How to complete this task: Return, word for word, every line of the items from the very first one through the line that contains "tension-item-a: A. Normal thread tension for straight st… is".

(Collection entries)
........
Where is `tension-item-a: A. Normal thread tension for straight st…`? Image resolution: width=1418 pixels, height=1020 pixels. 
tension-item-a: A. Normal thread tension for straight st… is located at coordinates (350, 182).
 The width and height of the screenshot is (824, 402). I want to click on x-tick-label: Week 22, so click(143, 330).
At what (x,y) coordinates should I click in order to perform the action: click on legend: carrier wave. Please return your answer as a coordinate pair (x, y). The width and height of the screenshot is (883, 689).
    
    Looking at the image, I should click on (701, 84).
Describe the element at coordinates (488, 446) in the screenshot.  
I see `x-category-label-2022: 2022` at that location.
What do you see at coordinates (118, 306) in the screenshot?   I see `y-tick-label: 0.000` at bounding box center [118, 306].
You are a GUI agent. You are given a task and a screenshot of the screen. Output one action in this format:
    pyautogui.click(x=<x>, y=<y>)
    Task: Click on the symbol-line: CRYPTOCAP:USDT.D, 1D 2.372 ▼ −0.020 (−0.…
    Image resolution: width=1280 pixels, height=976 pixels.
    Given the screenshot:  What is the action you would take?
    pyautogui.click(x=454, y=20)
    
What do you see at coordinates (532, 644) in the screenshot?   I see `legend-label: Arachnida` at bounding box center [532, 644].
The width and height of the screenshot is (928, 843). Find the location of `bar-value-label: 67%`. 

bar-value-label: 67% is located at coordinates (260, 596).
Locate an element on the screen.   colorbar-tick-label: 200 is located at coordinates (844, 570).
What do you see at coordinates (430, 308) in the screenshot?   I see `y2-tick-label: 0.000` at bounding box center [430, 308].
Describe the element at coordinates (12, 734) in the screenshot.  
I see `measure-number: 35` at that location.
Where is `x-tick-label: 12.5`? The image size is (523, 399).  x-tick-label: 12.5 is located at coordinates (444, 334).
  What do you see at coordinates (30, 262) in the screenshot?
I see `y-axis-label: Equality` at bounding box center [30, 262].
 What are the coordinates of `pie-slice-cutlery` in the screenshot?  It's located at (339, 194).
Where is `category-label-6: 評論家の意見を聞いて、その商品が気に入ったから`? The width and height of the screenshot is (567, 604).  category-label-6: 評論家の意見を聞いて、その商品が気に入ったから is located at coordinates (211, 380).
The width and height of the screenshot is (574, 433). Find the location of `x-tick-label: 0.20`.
........
Reply:
Where is `tension-item-a: A. Normal thread tension for straight st…`? Image resolution: width=1418 pixels, height=1020 pixels. 
tension-item-a: A. Normal thread tension for straight st… is located at coordinates (350, 182).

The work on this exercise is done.